Assume a set in $L^2$, $$A:= \{u ∈ L^2(\Omega) : a ≤ u(x) ≤ b \;\;a.e\}$$ where $\Omega \subset \mathbb{R}^n$ open and bounded. Is $A$ weakly sequentially closed? Is it bounded?
I have shown boundedness as follows:
To be bounded $A$ should have a finite diameter.
$$d(A)=max(||u_1-u_2||: u_1,u_2 \in A)\\ =max(||u_1||+||u_2||)= finite$$
as $u_1$ ,$u_2 \in L^2(\Omega)$.
Since, strong convergence $f_n\to f$ in this space implies existence of subseqence $f_{n_k}$ which is convergent to $f$ almost everywhere, the set $A$ is closed in strong topology. It is easy to observe that's $A$ is convex. But in any Banach space strongly closed and convex set is weakly closed. Since in any topological space a closed set is sequentially closed, therefore the set $A$ is weakly sequentially closed.
Your proof of boundedness seems circular. That for $u \in A$ the norm $\left\lVert u \right\rVert$ is finite, is what one needs to prove. We can show that
$$ \newcommand{\norm}[1]{\left\lVert#1\right\rVert} \norm{u}_{L^{2}(\Omega)} = \left( \int_{\Omega} |u(x)|^{2}dx \right)^{\frac{1}{2}} < \infty $$
by bounding
$$ \norm{u}_{L^{2}(\Omega)}^{2} = \int_{\Omega} |u(x)|^{2} dx \leq |\int_{\Omega} u(x)^{2} dx| \leq \int_{\Omega} \max{ \lbrace a^{2}, b^{2} \rbrace } dx = C \mu(\Omega) $$
That the set $$ A = \lbrace u \in L^{2}(\Omega) : a \leq u(x) \leq b \text{ a.e.} \rbrace $$ is closed can be shown, perhaps more clearly, by using a contradiction.

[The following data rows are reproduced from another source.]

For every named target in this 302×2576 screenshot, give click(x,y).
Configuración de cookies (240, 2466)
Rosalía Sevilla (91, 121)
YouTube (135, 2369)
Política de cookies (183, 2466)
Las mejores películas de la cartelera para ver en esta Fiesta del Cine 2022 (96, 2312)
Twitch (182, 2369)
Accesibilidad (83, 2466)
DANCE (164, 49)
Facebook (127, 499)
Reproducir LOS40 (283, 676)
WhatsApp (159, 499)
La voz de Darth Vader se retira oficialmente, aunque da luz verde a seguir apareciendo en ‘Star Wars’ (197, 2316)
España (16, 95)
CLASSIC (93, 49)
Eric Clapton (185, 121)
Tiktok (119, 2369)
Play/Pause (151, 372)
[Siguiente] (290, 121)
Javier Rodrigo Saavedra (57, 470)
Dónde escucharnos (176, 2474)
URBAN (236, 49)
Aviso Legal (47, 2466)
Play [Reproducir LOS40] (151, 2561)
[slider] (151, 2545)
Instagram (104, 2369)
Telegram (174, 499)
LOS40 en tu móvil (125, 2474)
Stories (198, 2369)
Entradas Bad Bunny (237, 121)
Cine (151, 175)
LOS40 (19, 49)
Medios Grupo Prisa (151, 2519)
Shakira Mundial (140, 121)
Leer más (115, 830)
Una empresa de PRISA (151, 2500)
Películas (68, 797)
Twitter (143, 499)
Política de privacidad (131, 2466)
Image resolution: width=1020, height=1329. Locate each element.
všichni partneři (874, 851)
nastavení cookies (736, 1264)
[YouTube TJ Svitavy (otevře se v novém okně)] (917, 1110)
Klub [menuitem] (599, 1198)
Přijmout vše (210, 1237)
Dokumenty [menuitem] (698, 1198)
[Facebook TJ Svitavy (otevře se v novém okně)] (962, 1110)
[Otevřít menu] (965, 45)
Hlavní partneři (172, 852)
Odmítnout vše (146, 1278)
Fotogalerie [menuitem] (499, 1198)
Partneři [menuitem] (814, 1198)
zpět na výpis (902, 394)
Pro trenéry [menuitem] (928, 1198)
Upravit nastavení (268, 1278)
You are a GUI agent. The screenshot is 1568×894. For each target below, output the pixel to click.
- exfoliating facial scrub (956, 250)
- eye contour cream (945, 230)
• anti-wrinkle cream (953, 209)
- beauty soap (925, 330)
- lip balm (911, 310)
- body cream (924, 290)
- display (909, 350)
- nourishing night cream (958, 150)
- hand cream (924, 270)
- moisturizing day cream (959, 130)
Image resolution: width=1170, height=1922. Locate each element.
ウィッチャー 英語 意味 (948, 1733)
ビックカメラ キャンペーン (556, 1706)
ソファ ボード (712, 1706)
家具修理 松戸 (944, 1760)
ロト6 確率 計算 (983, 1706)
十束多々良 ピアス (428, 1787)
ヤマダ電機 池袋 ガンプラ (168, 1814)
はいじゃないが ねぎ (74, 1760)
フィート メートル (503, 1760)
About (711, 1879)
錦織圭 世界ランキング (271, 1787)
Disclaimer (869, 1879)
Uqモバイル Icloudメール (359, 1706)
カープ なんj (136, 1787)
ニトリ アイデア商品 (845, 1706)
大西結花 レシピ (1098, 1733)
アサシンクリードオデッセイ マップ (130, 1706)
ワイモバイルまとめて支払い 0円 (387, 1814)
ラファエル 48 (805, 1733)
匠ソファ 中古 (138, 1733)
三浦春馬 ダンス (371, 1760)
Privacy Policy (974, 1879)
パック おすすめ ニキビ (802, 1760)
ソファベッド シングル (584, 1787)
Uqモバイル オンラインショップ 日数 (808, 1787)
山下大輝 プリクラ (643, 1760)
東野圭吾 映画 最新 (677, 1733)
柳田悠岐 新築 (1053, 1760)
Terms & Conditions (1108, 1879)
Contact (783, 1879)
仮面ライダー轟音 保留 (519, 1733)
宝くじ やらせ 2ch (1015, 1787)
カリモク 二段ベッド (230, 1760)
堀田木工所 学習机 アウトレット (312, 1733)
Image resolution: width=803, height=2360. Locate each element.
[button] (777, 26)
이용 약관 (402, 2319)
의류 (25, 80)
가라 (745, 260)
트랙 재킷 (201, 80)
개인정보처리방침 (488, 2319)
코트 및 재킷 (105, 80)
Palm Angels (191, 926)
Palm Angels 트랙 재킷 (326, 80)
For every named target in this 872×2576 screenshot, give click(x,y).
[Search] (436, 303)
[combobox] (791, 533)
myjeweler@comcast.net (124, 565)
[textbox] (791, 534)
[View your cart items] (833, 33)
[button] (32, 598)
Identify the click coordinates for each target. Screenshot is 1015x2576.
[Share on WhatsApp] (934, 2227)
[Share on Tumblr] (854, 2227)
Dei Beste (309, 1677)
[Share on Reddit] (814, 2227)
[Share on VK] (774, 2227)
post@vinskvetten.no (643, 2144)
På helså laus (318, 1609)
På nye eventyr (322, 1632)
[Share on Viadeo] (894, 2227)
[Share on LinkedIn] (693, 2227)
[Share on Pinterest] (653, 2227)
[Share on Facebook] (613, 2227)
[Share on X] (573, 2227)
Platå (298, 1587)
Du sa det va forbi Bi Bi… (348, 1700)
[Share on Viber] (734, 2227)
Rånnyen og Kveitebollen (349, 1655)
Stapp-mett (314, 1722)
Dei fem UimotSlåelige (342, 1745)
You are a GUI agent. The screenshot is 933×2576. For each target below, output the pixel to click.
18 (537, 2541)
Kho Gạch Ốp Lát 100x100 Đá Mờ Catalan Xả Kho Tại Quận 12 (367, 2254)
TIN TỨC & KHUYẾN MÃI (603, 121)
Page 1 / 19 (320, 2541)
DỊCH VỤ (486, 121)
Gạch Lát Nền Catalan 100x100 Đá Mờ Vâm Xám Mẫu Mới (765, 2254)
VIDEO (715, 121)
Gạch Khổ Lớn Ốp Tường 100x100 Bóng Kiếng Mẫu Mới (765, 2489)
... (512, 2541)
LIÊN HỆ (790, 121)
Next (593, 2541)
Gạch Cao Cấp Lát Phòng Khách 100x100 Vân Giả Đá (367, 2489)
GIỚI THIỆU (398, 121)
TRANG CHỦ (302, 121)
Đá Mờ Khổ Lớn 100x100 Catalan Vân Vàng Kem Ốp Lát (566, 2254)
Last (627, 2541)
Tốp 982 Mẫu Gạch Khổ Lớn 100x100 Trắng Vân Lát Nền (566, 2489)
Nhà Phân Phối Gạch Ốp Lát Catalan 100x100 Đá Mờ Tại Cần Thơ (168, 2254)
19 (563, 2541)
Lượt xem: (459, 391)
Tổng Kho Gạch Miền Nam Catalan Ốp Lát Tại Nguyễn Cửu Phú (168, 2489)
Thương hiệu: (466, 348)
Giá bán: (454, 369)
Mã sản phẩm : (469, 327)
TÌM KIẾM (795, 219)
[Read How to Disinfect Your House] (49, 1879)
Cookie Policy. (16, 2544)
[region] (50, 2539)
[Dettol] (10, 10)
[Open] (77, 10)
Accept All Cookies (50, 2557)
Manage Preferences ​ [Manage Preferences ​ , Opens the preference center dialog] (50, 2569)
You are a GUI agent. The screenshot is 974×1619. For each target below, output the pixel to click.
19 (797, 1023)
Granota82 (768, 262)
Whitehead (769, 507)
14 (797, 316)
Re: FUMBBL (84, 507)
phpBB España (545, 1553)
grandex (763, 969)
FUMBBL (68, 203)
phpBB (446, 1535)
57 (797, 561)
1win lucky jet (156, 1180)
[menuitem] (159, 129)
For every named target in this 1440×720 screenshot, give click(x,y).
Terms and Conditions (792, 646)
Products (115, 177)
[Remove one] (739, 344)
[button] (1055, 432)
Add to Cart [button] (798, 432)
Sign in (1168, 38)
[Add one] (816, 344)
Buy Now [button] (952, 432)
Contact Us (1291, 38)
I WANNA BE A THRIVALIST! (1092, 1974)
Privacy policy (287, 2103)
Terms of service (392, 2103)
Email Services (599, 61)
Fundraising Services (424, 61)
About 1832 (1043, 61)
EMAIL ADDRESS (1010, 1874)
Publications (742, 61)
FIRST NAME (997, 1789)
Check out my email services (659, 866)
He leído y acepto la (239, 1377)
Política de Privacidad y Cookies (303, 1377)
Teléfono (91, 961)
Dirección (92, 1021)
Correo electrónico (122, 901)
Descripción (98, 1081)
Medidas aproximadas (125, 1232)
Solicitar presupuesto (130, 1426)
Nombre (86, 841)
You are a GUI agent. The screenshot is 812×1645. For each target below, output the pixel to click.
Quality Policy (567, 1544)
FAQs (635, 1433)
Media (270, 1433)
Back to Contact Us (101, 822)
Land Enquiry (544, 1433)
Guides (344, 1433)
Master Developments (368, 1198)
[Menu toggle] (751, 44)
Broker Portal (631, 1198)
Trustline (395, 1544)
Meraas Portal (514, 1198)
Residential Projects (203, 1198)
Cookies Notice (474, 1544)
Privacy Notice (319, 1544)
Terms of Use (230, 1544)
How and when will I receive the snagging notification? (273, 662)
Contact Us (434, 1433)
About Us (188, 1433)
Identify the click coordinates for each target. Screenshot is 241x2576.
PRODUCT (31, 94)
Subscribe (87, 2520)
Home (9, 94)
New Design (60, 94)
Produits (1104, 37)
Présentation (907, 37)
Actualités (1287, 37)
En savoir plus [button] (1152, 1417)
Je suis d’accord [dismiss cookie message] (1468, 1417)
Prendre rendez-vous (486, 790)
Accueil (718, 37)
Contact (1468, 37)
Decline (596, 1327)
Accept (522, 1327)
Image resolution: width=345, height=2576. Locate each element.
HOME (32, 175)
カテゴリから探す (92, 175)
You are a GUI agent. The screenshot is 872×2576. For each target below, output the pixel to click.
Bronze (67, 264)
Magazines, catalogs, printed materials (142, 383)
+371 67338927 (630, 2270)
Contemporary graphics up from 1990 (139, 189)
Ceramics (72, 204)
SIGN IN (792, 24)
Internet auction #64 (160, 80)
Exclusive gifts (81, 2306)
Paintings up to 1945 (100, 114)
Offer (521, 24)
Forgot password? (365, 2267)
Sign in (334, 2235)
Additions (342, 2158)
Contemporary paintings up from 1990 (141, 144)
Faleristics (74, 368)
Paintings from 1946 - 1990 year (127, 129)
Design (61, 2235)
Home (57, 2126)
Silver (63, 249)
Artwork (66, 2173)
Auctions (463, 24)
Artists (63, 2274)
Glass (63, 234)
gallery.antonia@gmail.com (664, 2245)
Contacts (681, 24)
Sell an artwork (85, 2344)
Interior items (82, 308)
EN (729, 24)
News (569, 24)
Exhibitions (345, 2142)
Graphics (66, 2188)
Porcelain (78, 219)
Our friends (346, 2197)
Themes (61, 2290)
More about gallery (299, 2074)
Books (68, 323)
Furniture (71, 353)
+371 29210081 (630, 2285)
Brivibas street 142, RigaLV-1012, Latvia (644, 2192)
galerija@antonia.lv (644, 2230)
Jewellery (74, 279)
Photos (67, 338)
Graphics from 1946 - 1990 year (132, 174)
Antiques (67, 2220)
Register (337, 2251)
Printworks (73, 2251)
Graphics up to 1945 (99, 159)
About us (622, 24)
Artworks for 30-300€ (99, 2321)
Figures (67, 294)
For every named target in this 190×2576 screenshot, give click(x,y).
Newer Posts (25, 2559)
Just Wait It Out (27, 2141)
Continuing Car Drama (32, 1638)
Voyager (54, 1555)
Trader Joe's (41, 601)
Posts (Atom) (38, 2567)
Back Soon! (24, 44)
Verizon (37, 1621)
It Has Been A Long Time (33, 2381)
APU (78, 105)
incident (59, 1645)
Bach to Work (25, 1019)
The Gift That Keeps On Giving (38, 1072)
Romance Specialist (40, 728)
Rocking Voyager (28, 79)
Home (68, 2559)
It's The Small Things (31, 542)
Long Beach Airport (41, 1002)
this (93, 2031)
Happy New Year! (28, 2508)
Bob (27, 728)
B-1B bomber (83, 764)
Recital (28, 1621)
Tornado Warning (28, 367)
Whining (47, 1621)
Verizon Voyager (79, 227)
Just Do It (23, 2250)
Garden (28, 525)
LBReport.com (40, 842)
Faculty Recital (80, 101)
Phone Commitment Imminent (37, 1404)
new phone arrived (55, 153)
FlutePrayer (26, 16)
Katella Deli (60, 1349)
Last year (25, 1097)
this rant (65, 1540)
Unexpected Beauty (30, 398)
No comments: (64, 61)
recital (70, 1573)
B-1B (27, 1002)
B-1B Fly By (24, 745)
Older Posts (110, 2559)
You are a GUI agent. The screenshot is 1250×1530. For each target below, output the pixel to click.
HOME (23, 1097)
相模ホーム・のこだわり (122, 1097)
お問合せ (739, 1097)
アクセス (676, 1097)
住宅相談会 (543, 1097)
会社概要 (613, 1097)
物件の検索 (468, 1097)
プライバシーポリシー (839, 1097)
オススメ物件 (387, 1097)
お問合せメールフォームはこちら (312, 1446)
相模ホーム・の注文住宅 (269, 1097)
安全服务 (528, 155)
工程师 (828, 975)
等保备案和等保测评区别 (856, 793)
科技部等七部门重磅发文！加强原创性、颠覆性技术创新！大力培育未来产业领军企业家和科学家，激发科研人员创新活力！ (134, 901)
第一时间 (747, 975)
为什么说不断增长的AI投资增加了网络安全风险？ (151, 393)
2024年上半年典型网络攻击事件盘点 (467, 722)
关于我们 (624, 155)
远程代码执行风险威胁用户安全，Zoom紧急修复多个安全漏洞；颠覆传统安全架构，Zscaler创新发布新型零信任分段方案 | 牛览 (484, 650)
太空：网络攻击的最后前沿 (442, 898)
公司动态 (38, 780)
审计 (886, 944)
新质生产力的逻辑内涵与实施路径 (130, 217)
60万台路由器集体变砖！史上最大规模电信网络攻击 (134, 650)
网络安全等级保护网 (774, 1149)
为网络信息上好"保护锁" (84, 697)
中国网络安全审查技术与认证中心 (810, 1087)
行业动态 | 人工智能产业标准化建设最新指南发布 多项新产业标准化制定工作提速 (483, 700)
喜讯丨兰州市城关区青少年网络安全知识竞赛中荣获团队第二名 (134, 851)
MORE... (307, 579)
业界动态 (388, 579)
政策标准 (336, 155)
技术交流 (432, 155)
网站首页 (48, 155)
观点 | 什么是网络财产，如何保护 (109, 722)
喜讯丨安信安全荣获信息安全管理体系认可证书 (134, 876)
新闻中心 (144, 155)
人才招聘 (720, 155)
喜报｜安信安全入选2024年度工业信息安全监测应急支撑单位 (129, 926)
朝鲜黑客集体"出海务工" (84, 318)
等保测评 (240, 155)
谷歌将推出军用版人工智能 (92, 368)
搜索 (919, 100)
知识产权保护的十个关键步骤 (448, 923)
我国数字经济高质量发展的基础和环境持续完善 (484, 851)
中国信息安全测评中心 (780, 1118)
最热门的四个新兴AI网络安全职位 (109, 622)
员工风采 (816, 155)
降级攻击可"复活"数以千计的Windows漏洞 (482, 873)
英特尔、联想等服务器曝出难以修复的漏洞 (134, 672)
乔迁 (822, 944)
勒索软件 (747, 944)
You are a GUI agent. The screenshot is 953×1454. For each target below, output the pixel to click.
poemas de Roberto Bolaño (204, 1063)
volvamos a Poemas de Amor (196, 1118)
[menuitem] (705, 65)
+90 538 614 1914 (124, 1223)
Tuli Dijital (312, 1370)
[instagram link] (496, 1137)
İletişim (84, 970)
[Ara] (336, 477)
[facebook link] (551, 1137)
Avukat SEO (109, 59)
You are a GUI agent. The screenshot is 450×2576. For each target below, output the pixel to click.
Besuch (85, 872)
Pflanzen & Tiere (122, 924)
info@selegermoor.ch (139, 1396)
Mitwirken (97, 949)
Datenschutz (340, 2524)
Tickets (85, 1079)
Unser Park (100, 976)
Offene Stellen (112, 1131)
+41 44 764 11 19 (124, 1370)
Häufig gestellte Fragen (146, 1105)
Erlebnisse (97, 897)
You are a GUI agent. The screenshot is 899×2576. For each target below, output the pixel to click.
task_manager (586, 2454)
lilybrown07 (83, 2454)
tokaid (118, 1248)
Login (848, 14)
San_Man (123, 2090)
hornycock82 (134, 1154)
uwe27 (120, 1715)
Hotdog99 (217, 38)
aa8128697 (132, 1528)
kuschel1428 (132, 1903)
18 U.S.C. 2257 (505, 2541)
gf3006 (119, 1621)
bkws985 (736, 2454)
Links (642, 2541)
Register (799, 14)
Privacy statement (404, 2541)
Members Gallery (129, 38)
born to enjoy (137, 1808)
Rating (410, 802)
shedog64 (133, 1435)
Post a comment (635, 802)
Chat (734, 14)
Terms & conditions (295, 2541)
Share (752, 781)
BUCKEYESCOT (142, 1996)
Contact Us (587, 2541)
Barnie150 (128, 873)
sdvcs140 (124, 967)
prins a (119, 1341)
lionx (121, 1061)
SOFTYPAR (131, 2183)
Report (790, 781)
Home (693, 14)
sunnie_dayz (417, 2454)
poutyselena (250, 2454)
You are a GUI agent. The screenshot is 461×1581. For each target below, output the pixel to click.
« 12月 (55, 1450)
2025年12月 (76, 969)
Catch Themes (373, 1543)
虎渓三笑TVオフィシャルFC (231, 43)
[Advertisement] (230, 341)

Let $(u_{n})_{n} \subset A$ and $u_{n} \rightarrow u$ as $n \rightarrow \infty$ in $L^{2}$ norm. And suppose that $u \not\in A$, meaning that there exists a subset $B \subset \Omega$ with $\mu(B) > 0$ where, without loss of generality, $u(x) > b$. Then, for some $\epsilon > 0$ and since $u_{n} \in A$ \begin{align*} \norm{u - u_{n}}_{L^{2}(\Omega)}^{2} &= \int_{\Omega} |u(x) - u_{n}(x)|^{2} dx \\ &= \int_{B} | \underbrace{u(x)}_{> b + \epsilon} - \underbrace{u_{n}(x)}_{\leq b} |^{2} dx + \underbrace{ \int_{\Omega \setminus B} |u(x) - u_{n}(x)|^{2} dx }_\text{$u_{n} \rightarrow u$ in $L^{2}$ pointwise} \\ &\geq \epsilon^{2} \mu(B) + 0 \\ &> 0 \end{align*} which is a contradiction since $u_{n} \rightarrow u$ in $L^{2}$. Therefore $u \in A$.